Species of flowering plant

Peperomia tovariana is a species of epiphyte or lithophyte in the genus Peperomia found in Central and South America. It primarily grows on wet tropical biomes. Its conservation status is Not Threatened.

==Description==

The first specimens where collected in Venezuela.

Peperomia tovariana has petiolate oblong leaves. The base is subordinate, truncate or subreniform. The apex is obtuse. The catkins are ciliolate, membranaceous-pellucid, and laxiflorous. The ovary is emergent. The stigma is papillose. The bract is peltate and rounded in the center.

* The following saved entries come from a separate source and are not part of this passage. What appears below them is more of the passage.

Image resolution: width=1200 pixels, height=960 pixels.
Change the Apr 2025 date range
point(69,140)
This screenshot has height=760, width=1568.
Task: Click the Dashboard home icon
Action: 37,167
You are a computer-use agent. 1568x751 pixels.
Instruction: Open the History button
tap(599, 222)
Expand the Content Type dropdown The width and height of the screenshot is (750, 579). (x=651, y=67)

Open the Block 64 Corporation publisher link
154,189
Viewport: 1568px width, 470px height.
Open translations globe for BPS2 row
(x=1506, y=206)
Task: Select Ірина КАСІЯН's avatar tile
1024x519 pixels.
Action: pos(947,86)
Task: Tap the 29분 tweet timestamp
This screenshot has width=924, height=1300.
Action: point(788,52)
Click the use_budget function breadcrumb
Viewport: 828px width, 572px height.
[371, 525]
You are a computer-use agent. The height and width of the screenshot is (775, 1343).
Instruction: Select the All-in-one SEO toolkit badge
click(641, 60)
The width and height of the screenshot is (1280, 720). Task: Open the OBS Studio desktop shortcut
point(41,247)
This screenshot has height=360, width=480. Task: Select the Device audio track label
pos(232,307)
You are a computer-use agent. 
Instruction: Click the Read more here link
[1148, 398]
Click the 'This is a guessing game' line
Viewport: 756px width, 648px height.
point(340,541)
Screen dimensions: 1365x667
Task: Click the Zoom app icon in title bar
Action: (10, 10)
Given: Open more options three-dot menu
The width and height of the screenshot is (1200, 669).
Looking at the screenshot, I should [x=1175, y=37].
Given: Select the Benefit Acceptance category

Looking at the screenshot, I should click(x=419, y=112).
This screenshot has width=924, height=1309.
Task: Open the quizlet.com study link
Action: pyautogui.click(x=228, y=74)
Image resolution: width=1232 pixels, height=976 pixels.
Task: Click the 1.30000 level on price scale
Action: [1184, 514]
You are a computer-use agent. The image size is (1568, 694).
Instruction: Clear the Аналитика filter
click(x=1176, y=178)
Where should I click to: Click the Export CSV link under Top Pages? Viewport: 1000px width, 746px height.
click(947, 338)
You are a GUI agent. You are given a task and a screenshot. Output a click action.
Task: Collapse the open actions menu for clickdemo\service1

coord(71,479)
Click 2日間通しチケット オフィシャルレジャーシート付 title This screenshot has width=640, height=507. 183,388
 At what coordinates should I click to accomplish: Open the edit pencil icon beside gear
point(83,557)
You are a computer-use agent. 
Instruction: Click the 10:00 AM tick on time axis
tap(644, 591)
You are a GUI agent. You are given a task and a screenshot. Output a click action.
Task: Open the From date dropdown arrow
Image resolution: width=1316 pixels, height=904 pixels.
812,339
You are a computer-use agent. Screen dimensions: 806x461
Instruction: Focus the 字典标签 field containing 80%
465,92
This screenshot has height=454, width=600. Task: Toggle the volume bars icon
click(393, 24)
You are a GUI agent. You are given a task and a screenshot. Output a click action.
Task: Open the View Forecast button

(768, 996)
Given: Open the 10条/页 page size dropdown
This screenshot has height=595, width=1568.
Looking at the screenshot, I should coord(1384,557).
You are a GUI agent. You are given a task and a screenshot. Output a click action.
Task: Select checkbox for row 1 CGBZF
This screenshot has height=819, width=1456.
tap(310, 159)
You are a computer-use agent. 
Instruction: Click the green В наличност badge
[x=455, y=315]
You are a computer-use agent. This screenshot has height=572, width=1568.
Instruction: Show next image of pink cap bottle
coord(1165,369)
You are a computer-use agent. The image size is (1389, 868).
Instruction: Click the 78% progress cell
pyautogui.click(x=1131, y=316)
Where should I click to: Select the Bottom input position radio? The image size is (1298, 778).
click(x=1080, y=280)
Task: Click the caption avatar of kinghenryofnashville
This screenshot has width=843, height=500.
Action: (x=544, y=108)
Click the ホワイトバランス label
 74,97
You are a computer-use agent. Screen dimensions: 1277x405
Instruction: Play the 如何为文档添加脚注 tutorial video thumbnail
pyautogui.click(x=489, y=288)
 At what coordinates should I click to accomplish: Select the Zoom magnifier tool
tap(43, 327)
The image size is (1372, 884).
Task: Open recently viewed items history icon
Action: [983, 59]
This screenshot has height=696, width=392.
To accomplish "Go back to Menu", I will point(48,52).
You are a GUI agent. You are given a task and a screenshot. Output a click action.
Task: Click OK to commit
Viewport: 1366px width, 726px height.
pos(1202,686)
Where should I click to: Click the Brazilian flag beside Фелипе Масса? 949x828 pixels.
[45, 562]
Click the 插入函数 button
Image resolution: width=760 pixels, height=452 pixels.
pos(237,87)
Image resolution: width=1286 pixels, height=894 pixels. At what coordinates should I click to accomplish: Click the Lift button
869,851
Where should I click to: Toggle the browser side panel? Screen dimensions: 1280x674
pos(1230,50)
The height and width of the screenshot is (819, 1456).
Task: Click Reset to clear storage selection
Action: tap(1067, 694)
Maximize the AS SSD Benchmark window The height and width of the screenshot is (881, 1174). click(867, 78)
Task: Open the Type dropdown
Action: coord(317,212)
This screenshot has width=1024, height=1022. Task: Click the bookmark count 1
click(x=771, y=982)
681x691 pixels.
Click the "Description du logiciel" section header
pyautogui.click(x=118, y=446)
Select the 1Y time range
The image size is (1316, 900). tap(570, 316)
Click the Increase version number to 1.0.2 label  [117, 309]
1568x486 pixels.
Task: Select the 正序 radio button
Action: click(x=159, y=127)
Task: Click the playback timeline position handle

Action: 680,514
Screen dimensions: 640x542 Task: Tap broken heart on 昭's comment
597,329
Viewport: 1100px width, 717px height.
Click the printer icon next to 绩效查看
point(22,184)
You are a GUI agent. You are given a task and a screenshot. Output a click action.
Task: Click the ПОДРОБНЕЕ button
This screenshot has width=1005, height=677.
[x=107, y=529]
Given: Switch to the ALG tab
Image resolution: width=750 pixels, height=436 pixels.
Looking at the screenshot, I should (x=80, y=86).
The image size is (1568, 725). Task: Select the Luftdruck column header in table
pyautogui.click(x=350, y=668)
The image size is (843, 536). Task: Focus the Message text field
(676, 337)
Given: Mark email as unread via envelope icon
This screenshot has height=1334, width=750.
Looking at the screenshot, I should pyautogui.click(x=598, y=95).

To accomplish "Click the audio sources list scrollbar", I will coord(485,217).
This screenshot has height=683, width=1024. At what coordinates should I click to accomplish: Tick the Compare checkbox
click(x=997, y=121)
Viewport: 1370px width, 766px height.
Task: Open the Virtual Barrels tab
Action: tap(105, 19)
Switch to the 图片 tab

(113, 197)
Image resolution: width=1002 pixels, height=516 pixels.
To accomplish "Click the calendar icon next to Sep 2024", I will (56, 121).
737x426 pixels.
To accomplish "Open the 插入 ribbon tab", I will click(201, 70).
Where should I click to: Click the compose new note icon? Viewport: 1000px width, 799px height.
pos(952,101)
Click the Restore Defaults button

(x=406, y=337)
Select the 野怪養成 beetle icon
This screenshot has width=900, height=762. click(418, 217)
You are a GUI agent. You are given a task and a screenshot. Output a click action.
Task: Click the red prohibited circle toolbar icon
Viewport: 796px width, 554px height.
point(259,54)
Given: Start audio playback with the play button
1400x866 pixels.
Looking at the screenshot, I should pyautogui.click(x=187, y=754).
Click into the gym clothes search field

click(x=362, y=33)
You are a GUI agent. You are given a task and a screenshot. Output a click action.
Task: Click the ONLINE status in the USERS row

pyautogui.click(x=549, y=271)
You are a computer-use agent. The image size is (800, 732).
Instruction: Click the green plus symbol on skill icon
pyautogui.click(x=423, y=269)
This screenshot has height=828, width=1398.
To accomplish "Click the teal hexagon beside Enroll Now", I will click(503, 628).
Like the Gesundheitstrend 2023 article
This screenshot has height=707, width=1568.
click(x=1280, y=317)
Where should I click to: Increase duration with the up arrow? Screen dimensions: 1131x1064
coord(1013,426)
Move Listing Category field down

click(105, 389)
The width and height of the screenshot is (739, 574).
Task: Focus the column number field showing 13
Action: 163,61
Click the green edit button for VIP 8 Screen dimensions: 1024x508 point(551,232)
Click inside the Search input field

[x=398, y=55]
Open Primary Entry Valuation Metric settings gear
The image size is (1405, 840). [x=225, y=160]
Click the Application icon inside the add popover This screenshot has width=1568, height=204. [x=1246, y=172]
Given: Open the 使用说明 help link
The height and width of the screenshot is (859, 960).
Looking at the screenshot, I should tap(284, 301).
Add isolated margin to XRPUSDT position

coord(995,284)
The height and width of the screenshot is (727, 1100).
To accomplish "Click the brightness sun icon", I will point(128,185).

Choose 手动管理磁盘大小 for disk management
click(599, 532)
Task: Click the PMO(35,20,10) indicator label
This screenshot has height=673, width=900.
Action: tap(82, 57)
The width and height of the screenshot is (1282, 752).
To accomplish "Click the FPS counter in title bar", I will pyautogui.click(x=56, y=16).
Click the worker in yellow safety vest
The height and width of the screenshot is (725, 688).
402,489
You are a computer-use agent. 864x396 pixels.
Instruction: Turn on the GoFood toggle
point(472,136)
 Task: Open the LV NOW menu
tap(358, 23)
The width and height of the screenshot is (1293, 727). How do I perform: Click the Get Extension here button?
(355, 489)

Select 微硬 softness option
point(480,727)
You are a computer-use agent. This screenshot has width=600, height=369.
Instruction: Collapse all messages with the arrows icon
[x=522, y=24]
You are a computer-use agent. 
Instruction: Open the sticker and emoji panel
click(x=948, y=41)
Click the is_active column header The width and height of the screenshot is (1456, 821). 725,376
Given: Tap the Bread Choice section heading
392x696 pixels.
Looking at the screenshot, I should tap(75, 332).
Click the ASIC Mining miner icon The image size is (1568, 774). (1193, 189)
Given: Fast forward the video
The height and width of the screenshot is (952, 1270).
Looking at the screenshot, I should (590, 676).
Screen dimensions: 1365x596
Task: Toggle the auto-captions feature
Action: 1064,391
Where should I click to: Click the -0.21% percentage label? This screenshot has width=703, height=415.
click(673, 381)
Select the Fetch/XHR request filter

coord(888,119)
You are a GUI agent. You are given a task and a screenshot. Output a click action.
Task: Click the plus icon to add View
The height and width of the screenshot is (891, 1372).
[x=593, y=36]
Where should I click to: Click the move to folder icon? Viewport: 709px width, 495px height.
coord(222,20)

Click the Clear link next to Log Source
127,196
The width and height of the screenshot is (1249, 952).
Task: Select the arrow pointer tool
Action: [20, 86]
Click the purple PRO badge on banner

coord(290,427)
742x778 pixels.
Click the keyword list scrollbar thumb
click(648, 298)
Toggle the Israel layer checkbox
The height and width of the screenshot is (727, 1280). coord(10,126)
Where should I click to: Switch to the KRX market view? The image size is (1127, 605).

The stems are filiform and hairy. The limbs are 0.003-0.008 long and 0.004 wide. The petioles are 0.0015 long.

==Taxonomy and naming==
It was described in 1869 by Casimir de Candolle in Prodromus Systematis Naturalis Regni Vegetabilis, from specimens collected by Augustus Fendler. It gets its name from the location where the specimens were first collected.

==Subtaxa==
Following subtaxa are accepted.

- Peperomia tovariana var. subcaespitosa Trel. * Yunck,

==Distribution and habitat==
It is found in Central and South America. It grows on epiphyte or lithophyte environment and is a herb. In Colombia, its elevation range is 1800-3500 meters. It was introduced in Haiti and Jamaica. It grows on wet tropical biomes.

==Conservation==
This species is assessed as Not Threatened, in a preliminary report.